Derenalagi aims high
Former soldier has been training hard through frustrations and pain
Last Updated: 31/08/12 4:46pm
Derek Derenalagi: Will be a star when he competes at the Paralympic Games
In terms of tales of fighting back from the brink, they do not get much more inspiring than Derek Derenalagi.
"I love to put a smile on someone's face. "
Derek Derenalagi Quotes of the week
The Fijian-born powerhouse was seconds away from making the ultimate sacrifice for Britain as he was given up for dead following a Taliban bomb blast five years ago.
On Friday night, the former soldier will once again do his nation proud as he takes his place in front of a roaring home crowd in the Olympic Stadium for the discus final.
The appearance marks an astonishing journey for the 37-year-old, which he hopes will culminates in a podium place.

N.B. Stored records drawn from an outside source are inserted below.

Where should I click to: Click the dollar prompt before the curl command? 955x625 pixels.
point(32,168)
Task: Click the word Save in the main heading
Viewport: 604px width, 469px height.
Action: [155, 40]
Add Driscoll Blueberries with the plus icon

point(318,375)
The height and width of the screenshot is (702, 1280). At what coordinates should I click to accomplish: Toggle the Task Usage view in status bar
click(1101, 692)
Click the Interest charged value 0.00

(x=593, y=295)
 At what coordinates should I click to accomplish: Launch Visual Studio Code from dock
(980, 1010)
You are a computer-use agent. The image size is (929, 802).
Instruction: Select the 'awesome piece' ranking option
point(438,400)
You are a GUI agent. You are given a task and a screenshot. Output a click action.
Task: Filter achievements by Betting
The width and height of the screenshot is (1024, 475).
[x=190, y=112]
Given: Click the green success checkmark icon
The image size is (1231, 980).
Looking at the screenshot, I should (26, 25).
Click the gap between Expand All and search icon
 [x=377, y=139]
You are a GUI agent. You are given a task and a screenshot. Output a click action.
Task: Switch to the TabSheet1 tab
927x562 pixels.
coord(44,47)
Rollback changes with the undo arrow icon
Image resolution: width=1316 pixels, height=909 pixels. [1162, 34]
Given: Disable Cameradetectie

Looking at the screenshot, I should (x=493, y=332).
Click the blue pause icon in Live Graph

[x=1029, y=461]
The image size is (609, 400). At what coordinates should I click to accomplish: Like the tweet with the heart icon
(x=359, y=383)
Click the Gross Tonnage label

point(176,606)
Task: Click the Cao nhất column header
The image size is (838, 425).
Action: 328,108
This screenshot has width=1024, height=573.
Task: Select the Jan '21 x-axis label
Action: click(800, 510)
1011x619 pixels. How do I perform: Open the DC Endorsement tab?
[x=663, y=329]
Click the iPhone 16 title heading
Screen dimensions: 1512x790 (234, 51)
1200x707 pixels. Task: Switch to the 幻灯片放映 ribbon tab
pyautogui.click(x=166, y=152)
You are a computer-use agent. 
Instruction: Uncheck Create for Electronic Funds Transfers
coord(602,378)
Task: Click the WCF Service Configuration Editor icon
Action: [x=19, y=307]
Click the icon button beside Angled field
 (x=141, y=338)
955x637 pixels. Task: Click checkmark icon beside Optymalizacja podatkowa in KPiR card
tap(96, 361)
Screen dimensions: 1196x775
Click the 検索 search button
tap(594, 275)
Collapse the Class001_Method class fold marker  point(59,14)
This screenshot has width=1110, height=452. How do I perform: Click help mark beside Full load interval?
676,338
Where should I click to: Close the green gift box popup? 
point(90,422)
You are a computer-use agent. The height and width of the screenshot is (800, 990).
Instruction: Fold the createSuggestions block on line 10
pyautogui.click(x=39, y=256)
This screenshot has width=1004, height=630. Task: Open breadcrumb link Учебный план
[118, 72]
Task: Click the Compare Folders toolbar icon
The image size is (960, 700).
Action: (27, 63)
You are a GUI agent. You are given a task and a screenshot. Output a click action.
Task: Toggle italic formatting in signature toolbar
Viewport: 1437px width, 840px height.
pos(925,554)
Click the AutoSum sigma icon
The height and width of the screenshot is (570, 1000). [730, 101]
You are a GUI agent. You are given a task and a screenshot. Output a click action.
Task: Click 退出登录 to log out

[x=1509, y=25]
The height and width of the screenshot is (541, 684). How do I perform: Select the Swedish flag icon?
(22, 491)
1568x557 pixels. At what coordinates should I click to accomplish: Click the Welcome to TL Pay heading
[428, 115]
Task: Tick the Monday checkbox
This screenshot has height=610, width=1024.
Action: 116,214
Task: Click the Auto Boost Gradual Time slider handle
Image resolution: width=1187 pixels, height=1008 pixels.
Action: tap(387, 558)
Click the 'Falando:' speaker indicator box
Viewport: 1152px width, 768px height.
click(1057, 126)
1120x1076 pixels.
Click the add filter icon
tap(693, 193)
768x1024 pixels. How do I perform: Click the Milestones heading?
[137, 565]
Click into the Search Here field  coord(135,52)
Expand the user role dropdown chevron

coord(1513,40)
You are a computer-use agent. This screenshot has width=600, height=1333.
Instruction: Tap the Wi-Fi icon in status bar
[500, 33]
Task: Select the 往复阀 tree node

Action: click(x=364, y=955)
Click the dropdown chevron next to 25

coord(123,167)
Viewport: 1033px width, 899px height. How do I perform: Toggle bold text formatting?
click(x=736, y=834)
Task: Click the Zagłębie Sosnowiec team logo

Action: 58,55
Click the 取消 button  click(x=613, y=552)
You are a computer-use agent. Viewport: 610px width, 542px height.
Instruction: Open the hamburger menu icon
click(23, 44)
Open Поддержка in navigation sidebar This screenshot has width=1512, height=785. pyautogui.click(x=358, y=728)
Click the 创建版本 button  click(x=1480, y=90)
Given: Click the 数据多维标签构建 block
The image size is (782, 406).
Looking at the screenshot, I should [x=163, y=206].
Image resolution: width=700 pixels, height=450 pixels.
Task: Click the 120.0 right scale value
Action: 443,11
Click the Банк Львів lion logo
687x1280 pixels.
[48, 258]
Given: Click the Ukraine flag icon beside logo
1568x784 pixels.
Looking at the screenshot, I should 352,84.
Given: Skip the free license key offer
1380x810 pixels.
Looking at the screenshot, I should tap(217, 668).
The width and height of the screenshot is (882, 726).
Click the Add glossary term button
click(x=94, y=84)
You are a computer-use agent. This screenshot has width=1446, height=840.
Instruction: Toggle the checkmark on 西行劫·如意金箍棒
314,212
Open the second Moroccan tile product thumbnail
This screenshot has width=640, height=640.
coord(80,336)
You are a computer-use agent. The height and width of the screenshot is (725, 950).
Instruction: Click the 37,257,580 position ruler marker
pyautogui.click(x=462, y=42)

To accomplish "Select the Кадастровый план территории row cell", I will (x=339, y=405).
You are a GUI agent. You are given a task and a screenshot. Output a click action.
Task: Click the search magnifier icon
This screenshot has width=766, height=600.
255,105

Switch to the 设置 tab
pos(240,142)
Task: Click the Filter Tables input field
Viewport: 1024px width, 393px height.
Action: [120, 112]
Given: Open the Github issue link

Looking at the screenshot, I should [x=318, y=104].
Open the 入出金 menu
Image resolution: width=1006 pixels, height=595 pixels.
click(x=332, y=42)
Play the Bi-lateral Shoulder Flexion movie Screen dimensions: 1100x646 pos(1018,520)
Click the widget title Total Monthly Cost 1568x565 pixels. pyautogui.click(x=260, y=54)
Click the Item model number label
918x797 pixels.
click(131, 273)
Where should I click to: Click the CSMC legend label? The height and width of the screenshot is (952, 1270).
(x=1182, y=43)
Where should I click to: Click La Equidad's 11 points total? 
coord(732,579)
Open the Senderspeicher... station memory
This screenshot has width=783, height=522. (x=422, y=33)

Speaking before the Games, he said he had been doing everything in his power to ensure he was as mentally and physically strong as possible.
He said: "Fingers crossed and hopefully the whole nation will get behind not just me, but the whole Paralympic squad to win more medals for Great Britain.
"I love to put a smile on someone's face - whether it is a child who has been born with a disability or someone who has gone through a tragedy, or an injured soldier.
"Putting a smile on someone's face is more rewarding to me than money."
Derenalagi lost both legs in a blast when the Land Rover he was travelling in rolled over a landmine in Afghanistan.
The explosion threw him 30 yards and blew off his left leg above the knee and left his right leg a tangled mass of blood, tissue and bone.
He fell into a coma and nine days later when he woke he realised just how close to death he had come.
Medics told him he had been officially pronounced dead and a body bag was being prepared, when a slight pulse was found.
He was flown to Birmingham's Selly Oak Hospital before being moved to the Ministry of Defence's rehabilitation unit at Headley Court, Surrey.
Within a week he was standing up, bearing his entire weight on his stumps.
In 2008, the keen sportsman - he was a former rugby union player - and five other injured servicemen, as part of the MoD's Battle Back programme, were invited to try out a number of Paralympics sports.
Experts identified his heavy build as an ideal candidate for the discus, which he excelled at, becoming the European champion earlier this year.
He goes into Friday night's final ranked fifth in the world.
In the run-up the Games, Derenalagi has been training hard through the frustrations and pain of adapting to two new prosthetic legs, called a Genium knee, in his quest for gold.
He competes in the F57 category for athletes with spinal cord injuries and amputations.
In training daily on his new legs and hitting the gym with a vengeance, Derenalagi has been trying to improve and tweak his throwing technique.
He has been working on developing the power in his throw to enable him to start from his seated position.
He is the first double amputee to walk on the Genium knee having only been fitted with them on the day of the opening ceremony for the London Olympics.
An expected packed crowd in the Olympic Stadium will roar him on from 7pm on Friday.